■ **Task to carry out**: Would you please output, word for word, the span of the listing below that opens on the line containing "Given: Select the 256 shades of Gray item" and closes on the line containing "Given: Click the New Job button"? Include both ends and nothing more.

•••••

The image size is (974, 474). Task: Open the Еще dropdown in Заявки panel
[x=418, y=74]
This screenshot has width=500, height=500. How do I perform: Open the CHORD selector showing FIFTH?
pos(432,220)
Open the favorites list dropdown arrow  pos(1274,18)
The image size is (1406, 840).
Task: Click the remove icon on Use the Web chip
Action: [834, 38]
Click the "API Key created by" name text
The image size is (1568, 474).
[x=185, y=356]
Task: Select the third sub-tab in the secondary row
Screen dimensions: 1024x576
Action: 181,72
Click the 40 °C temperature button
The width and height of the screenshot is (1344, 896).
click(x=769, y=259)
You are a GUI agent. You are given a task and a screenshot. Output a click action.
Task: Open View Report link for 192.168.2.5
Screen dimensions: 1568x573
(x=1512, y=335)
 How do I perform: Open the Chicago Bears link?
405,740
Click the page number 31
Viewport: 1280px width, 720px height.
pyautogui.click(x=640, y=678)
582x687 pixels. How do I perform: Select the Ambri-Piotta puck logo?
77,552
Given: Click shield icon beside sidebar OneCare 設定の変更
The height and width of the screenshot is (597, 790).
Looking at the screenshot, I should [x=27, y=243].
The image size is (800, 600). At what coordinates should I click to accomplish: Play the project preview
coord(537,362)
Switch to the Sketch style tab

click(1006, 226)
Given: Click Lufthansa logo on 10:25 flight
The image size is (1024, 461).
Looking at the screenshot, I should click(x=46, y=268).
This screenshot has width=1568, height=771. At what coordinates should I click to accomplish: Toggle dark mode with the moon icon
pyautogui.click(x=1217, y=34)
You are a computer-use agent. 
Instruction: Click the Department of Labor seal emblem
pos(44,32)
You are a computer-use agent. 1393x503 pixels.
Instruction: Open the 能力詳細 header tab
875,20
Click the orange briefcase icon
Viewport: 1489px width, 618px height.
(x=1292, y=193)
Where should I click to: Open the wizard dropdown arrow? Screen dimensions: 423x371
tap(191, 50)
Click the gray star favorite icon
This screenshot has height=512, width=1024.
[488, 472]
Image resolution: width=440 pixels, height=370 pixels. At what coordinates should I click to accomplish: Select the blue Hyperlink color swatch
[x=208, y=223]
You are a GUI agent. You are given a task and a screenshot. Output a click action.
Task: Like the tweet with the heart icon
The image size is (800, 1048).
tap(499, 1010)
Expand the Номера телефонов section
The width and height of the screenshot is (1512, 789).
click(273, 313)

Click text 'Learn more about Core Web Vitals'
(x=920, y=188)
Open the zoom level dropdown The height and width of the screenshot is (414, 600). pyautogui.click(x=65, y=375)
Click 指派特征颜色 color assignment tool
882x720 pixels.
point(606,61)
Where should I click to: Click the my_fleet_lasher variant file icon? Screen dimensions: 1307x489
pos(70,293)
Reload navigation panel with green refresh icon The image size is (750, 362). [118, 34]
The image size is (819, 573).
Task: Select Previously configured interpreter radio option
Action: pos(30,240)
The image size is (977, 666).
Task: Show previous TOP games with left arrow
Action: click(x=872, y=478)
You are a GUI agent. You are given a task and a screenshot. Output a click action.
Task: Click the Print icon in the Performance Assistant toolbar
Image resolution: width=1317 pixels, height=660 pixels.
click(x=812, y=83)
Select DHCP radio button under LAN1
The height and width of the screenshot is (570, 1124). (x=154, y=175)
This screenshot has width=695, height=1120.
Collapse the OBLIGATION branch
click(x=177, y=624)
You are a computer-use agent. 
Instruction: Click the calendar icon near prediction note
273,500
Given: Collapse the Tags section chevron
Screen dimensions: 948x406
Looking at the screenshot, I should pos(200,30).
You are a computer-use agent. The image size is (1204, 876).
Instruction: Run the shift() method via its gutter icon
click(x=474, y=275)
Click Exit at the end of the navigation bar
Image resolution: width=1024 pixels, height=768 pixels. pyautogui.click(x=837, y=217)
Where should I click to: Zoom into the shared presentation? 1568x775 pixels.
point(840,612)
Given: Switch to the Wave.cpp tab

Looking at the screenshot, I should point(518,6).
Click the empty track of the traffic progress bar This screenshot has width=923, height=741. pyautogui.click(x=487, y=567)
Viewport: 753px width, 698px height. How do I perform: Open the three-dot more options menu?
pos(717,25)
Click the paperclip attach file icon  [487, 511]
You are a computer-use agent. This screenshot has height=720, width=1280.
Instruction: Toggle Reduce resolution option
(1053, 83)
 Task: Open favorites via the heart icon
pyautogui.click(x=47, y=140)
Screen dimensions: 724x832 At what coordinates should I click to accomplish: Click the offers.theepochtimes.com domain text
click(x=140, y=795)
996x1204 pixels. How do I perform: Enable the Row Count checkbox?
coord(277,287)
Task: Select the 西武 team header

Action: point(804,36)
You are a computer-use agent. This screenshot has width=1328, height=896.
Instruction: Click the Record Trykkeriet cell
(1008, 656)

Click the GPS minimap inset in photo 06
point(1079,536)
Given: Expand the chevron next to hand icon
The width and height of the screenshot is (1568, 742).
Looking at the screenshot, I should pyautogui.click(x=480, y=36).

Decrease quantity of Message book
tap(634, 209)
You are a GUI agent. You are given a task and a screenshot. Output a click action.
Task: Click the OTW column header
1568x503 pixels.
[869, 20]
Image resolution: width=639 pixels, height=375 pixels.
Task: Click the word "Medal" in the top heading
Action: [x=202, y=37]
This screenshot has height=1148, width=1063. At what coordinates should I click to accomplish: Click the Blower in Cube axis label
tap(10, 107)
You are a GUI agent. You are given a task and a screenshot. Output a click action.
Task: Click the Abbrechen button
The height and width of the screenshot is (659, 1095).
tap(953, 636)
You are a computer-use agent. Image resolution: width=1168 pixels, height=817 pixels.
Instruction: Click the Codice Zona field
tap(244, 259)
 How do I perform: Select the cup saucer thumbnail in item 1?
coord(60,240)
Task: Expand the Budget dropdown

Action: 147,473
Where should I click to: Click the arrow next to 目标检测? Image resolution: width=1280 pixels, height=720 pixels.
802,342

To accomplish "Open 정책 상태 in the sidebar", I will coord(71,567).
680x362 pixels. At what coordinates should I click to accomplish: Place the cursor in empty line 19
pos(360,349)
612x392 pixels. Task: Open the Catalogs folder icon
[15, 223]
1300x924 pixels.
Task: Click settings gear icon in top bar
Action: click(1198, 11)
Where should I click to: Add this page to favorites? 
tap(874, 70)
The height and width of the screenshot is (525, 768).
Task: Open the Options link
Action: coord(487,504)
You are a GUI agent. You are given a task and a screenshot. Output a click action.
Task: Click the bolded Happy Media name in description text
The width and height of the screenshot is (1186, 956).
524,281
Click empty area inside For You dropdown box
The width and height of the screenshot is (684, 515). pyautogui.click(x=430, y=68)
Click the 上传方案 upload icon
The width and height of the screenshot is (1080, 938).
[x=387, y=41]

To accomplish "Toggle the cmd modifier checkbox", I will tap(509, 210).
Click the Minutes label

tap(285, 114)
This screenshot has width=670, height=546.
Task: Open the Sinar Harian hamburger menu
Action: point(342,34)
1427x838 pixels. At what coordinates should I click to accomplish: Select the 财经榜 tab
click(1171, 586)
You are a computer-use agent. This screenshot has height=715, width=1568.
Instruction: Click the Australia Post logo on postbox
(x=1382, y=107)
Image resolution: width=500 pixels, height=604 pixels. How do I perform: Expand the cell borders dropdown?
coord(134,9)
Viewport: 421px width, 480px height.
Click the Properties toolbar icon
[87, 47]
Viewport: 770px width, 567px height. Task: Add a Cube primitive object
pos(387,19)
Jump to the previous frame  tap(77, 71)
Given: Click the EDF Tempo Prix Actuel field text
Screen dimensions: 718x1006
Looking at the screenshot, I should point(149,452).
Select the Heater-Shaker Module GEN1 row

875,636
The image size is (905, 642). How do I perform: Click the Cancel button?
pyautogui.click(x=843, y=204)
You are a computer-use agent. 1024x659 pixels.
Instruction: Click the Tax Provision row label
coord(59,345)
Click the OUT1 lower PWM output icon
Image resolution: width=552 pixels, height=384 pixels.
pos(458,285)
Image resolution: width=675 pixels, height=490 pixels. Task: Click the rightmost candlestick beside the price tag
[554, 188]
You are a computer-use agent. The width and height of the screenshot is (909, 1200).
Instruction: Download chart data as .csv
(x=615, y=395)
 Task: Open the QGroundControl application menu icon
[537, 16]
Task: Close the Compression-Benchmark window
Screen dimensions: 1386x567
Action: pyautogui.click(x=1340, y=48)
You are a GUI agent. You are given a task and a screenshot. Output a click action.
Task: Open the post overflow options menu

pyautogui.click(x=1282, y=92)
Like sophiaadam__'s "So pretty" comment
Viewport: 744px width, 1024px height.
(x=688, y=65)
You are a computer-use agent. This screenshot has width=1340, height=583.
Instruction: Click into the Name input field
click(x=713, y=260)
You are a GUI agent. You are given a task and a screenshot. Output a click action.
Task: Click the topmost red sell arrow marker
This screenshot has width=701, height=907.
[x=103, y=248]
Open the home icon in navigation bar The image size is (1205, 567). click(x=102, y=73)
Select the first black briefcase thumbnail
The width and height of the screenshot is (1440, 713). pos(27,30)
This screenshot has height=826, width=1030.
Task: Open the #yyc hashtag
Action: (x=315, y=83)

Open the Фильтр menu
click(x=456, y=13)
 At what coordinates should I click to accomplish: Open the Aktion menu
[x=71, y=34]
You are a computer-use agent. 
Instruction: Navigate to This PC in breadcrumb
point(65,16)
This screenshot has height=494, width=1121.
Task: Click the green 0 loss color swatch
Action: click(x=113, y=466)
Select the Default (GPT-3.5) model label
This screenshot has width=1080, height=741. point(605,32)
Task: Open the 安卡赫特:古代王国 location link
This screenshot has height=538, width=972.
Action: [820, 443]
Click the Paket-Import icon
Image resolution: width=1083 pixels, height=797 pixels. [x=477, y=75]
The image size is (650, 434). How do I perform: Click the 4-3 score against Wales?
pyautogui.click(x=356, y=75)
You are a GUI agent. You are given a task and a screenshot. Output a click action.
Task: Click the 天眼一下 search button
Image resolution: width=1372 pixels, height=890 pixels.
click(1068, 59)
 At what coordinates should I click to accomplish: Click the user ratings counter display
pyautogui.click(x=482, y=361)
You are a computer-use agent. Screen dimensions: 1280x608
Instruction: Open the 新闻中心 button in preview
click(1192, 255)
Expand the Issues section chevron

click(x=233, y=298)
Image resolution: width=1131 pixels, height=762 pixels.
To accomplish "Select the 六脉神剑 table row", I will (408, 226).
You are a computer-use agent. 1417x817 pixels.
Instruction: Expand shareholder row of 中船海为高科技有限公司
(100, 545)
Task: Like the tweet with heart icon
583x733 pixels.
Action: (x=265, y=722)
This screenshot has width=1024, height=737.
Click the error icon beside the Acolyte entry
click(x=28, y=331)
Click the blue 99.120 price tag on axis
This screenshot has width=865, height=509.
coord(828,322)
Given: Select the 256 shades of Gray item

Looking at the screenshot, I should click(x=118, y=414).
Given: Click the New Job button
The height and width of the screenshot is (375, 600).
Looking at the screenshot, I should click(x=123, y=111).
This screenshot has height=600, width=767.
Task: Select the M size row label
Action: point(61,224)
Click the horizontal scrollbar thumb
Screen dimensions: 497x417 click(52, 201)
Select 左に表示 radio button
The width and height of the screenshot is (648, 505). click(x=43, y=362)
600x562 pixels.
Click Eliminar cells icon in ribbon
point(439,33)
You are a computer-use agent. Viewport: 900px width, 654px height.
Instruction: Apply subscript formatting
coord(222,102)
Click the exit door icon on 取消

•••••

■ **Response below**:
Given: Select the 256 shades of Gray item

Looking at the screenshot, I should click(x=118, y=414).
Given: Click the New Job button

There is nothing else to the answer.